Now we know that if x=1 is a zero, then (x - 1) is a "factor" of our polynomial. This means we can divide the original polynomial $p(x)$ by (x - 1) to find the rest of it.
When we divide $x^{3}+3 x^{2}-25 x+21$ by $(x-1)$, we get $x^2 + 4x - 21$.
So now we have: $p(x) = (x - 1)(x^2 + 4x - 21)$.

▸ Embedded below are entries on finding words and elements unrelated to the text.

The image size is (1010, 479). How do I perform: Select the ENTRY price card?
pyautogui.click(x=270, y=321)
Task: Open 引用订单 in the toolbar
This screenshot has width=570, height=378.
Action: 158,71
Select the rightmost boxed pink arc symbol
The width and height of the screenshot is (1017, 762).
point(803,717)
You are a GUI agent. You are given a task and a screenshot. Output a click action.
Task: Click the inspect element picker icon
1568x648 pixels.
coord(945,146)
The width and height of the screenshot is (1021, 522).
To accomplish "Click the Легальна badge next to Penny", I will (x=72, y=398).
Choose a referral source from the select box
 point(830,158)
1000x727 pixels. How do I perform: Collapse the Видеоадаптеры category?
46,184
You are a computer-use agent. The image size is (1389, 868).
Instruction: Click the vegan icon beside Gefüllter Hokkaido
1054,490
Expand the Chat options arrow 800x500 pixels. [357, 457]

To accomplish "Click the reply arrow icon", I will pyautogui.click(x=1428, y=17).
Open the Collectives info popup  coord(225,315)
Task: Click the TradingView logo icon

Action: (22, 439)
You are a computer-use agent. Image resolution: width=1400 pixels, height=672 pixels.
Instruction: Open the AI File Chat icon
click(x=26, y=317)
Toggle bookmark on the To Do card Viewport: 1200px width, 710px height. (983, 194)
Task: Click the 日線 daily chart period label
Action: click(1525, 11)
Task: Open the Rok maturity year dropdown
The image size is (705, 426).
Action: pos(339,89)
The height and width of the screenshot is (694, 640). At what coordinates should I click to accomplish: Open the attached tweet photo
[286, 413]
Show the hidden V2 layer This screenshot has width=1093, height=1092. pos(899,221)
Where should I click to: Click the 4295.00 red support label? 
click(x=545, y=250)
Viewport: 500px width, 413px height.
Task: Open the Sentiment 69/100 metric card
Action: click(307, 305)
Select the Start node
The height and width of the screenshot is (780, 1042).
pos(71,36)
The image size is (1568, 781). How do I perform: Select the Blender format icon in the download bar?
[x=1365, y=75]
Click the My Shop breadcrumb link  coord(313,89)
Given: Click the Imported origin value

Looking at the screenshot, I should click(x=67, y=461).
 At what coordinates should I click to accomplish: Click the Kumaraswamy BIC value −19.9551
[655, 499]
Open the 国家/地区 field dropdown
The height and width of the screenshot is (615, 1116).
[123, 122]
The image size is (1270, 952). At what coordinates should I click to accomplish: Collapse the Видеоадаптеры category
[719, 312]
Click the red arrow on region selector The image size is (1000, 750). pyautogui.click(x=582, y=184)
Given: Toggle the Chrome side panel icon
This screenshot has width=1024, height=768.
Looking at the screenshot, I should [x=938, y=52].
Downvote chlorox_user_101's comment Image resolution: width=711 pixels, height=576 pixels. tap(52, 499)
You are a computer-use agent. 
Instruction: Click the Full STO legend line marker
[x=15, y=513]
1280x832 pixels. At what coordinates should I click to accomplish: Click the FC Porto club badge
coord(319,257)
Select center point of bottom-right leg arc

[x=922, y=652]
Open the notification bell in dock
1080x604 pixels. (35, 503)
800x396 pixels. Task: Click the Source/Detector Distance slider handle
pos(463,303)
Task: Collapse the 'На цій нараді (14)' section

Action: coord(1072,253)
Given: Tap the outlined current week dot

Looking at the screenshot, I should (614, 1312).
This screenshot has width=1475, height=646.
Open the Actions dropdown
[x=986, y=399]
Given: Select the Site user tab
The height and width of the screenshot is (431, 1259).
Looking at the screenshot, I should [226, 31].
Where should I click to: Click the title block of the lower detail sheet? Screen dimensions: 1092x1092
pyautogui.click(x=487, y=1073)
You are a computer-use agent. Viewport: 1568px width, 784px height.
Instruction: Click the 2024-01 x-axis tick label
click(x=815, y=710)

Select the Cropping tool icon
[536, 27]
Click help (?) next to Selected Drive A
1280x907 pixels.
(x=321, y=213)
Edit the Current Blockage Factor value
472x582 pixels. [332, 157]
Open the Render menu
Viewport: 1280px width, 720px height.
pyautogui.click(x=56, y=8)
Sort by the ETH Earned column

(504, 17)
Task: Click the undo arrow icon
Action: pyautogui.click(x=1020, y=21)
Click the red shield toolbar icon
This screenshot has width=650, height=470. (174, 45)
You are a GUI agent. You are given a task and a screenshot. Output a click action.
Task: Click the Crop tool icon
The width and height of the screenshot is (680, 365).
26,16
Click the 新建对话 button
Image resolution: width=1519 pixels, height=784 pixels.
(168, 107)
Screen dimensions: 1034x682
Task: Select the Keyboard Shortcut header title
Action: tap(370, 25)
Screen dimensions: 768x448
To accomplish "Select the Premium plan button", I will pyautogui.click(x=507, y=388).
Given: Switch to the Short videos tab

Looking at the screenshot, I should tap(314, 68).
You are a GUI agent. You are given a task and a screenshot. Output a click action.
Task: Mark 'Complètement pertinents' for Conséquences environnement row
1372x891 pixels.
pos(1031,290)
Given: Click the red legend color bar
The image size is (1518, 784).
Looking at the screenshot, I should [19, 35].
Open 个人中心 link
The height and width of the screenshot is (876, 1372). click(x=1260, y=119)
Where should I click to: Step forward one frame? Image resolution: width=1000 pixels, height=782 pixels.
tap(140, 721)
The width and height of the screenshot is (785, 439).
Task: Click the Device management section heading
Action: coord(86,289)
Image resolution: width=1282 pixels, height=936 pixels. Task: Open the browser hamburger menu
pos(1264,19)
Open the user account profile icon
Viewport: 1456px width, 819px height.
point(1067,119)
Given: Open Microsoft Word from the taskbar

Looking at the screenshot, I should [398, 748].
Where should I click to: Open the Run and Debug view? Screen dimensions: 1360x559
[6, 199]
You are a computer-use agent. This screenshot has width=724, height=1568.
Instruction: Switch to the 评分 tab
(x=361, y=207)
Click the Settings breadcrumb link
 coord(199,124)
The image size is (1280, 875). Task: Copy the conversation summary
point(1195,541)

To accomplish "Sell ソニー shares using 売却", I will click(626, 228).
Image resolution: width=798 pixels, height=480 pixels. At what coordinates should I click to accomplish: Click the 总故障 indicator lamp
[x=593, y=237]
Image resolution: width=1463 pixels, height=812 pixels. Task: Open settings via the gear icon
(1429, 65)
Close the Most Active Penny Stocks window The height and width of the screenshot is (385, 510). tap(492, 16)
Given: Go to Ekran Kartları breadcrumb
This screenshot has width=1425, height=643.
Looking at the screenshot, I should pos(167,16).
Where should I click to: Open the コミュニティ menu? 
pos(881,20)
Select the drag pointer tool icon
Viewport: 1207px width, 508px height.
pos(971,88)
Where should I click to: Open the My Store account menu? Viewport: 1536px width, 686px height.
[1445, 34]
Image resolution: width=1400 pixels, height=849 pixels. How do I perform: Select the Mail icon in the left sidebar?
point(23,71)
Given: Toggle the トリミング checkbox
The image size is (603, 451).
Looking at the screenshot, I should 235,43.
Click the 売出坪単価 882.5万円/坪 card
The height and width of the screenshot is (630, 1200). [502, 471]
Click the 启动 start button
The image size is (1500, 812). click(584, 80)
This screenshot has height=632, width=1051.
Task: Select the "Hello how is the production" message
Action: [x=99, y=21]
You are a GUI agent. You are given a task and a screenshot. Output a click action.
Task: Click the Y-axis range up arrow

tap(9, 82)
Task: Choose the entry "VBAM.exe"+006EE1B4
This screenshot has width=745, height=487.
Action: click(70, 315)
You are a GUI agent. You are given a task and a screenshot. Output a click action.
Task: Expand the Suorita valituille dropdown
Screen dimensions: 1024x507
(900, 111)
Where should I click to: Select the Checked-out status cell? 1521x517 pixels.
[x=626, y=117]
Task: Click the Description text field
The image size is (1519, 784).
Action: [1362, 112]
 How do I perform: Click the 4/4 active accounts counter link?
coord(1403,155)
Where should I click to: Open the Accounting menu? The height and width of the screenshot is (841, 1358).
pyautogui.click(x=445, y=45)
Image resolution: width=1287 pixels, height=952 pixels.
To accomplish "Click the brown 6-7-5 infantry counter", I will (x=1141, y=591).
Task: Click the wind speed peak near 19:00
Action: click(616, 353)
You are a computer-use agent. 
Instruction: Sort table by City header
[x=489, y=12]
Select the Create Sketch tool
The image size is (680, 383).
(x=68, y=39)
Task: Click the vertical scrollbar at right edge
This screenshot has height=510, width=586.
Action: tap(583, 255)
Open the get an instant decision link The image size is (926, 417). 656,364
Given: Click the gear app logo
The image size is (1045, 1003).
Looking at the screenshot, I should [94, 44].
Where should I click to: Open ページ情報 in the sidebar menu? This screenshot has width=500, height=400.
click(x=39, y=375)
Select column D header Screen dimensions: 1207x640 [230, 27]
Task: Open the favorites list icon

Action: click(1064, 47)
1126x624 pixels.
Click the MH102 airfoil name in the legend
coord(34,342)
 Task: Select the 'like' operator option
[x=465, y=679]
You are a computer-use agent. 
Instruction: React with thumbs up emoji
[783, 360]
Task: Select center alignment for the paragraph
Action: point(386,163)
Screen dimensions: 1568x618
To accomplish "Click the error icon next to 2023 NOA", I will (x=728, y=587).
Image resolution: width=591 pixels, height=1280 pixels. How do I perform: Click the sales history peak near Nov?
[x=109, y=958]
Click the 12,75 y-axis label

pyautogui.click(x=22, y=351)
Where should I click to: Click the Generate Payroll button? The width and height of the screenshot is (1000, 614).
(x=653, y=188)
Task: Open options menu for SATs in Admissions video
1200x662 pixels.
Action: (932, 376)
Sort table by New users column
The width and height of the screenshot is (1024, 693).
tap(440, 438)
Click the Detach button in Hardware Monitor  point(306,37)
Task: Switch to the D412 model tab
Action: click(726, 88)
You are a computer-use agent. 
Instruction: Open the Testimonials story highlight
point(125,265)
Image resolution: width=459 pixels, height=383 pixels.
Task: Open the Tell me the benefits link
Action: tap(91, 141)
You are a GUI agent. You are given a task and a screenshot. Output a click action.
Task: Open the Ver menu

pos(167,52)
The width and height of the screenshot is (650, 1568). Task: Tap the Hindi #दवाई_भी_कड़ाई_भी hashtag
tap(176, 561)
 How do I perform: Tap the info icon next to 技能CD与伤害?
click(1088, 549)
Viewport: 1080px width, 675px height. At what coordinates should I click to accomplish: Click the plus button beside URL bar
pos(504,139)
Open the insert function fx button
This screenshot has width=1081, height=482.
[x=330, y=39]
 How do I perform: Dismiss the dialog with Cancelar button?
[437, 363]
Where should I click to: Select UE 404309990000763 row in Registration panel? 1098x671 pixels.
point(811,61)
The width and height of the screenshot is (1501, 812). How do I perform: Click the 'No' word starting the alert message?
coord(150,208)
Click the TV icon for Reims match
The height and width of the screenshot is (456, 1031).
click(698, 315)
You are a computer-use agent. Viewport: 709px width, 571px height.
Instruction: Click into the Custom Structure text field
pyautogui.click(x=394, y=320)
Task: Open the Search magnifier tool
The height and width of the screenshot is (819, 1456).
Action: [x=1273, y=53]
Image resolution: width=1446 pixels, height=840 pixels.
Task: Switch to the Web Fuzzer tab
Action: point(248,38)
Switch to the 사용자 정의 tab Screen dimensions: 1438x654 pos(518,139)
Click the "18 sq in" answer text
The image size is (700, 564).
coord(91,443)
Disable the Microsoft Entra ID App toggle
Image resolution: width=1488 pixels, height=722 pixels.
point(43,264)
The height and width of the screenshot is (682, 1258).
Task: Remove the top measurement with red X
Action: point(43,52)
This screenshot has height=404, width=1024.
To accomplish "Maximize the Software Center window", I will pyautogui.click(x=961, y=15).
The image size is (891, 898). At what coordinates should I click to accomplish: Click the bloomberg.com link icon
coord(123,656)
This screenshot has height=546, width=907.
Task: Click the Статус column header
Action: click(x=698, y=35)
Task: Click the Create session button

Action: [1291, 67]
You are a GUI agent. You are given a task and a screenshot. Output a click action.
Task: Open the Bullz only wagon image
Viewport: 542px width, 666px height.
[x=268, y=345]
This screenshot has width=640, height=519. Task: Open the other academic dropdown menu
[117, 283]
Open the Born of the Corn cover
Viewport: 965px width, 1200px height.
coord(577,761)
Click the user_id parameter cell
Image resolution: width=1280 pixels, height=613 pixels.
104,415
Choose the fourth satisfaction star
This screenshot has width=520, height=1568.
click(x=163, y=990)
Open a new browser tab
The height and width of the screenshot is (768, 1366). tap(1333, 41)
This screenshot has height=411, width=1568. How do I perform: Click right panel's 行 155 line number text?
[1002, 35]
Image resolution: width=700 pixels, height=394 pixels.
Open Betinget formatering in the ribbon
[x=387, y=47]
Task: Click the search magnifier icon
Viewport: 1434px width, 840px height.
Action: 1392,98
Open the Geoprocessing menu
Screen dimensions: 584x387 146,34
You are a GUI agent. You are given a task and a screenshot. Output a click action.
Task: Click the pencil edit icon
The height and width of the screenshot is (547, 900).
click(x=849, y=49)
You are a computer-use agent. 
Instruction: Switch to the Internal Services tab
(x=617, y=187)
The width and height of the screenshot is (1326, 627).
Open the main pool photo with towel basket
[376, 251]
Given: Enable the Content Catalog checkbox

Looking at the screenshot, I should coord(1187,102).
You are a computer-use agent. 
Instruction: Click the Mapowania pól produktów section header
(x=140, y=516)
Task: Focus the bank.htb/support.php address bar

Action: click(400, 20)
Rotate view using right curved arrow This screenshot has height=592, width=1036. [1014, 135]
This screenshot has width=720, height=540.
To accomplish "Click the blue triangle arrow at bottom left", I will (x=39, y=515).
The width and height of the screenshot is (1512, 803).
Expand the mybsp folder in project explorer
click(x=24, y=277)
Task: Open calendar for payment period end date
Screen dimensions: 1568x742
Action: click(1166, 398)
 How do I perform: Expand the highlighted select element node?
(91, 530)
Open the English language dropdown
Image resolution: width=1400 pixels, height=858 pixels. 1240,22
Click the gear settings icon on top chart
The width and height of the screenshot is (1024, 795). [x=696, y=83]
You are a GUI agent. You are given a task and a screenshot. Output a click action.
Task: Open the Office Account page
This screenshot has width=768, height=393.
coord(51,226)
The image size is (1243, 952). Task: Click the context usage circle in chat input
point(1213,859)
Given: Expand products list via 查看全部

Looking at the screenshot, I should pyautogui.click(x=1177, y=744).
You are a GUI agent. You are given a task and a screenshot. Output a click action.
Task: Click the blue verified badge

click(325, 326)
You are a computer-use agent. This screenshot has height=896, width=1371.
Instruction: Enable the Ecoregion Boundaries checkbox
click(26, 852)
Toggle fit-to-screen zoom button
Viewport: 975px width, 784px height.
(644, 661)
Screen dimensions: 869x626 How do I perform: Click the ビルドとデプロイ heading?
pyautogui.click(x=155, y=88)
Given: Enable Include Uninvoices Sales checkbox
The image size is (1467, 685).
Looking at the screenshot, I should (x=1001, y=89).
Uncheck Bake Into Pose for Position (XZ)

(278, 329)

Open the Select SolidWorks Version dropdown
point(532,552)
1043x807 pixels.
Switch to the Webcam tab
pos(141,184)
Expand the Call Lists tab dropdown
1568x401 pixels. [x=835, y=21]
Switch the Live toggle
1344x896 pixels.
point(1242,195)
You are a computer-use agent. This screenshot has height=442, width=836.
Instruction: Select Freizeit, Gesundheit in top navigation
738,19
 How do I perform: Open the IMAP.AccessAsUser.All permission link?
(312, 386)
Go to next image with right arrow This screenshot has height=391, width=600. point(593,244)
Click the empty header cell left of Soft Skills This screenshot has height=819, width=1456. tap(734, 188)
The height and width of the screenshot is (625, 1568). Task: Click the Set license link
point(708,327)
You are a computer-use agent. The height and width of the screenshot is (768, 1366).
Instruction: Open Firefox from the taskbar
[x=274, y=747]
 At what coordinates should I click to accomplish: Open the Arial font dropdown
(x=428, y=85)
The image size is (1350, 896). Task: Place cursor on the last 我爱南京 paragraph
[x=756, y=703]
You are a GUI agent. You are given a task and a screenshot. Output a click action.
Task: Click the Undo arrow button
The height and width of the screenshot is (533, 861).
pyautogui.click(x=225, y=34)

Next, we need to find the zeros of the quadratic part: $x^2 + 4x - 21 = 0$.
We can factor this quadratic! We need two numbers that multiply to -21 and add up to 4.
Those numbers are 7 and -3.
So, $x^2 + 4x - 21$ can be written as $(x + 7)(x - 3)$.

Now our whole polynomial looks like this: $p(x) = (x - 1)(x + 7)(x - 3)$.
To find all the zeros, we set each part equal to zero:
1. $x - 1 = 0 \implies x = 1$
2. $x + 7 = 0 \implies x = -7$
3. $x - 3 = 0 \implies x = 3$

So, the zeros of the function are 1, 3, and -7.